Consejos para un Perol Perfecto y Consistencia del Arroz
No existe una forma específica de hacer el perol, sino tantas como perolistas profesionales y aficionados existen, pues cada uno añadirá su "toque" especial. El perol cordobés tiene algunas distinciones de otros arroces como la paella.
- Consistencia Caldosa o Melosa: A diferencia de la paella, el perol cordobés, al ser caldoso o meloso, admite la cebolla y un poco de pimienta negra.
- Variedad de verduras: Mientras en otras regiones se usan judías, habas o alcachofas, en los peroles cordobeses se suelen sustituir por los espárragos, setas, champiñones o níscalos, que le dan su toque especial.

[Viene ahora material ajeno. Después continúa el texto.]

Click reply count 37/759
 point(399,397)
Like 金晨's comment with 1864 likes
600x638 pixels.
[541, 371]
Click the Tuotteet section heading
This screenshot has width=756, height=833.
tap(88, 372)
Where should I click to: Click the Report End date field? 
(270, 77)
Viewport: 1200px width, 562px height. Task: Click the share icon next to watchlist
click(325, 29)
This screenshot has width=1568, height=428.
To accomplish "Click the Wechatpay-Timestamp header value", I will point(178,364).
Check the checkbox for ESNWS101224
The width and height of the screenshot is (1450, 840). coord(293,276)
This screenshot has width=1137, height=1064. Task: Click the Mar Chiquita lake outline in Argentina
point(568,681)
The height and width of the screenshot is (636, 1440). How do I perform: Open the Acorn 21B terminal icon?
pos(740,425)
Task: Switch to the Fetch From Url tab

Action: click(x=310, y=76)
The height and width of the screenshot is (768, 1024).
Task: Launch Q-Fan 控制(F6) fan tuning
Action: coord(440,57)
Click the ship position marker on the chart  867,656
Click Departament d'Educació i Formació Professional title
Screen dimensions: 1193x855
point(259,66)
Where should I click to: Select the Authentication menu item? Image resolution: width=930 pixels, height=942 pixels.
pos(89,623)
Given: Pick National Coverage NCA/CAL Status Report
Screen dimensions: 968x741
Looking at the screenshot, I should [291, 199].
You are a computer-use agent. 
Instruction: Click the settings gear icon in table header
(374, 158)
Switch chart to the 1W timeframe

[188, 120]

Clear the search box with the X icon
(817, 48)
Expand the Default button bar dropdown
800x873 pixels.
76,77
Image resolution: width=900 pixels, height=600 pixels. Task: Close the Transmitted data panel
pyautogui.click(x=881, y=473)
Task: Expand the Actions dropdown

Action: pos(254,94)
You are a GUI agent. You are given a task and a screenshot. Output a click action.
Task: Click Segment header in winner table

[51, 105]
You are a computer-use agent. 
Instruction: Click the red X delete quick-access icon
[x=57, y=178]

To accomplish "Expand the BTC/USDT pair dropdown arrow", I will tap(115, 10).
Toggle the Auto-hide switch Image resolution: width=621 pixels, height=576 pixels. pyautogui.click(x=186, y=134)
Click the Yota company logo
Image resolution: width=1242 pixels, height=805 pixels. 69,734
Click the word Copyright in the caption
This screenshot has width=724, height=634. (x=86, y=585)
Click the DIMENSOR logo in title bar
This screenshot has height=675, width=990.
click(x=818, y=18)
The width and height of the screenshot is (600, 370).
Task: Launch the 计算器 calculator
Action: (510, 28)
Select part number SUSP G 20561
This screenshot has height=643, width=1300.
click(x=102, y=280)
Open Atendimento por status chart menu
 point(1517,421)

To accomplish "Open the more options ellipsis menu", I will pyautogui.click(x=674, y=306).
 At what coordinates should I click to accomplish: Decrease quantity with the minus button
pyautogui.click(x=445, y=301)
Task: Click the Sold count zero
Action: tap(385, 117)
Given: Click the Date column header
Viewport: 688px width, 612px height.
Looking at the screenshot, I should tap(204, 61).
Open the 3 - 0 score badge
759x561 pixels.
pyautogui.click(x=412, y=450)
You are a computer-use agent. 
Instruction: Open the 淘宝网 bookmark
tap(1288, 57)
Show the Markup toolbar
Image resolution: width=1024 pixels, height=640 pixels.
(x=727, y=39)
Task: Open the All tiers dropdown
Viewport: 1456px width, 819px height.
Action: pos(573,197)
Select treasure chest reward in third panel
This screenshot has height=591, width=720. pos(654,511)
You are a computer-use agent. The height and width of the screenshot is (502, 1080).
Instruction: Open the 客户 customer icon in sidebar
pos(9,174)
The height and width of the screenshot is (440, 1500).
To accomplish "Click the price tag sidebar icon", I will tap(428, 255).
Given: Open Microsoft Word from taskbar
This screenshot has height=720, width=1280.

Control de líquido para la consistencia deseada:
La cantidad de líquido es crucial para la textura final del arroz:
- Si se desea un perol seco, se deben poner dos volúmenes y medio de agua por cada volumen de arroz, y añadir el arroz cuando el caldo empiece a hervir. Con menos cantidad de agua, el arroz podría quedar muy entero o quemarse en la superficie.
- Si se desea un perol meloso, basta con tres volúmenes de agua por cada volumen de arroz.
- Para un perol caldoso, se pueden usar cuatro volúmenes de agua por cada uno de arroz, dejando hervir unos minutos más y, si se prefiere, retirar medio cazo de caldo si se quiere controlar la cantidad final.
Cuando se guisa con el mismo utensilio y fuego, la experiencia permite ajustar la cantidad de caldo sin medir, sabiendo cómo resultará el plato.
Cómo Degustar el Perol Cordobés
Si se quiere comer el tradicional perol cordobés de “forma tradicional”, la costumbre dicta poner el perol en una mesa, entregar una cuchara a cada comensal, y que cada uno coma directamente de la olla con la técnica ‘cuchará y paso atrás’. Esta forma de comer, rústica y campera, era necesaria porque normalmente no cabían todos en el círculo cercano al perol. No es solo un plato culinario, es la comida por excelencia que se prepara para las fiestas familiares y reuniones, y su nombre ya tiene el significado de una reunión de amigos en el campo para pasar un rato agradable, bebiendo y comiendo juntos, ya sea arroz, otro guiso o incluso una barbacoa.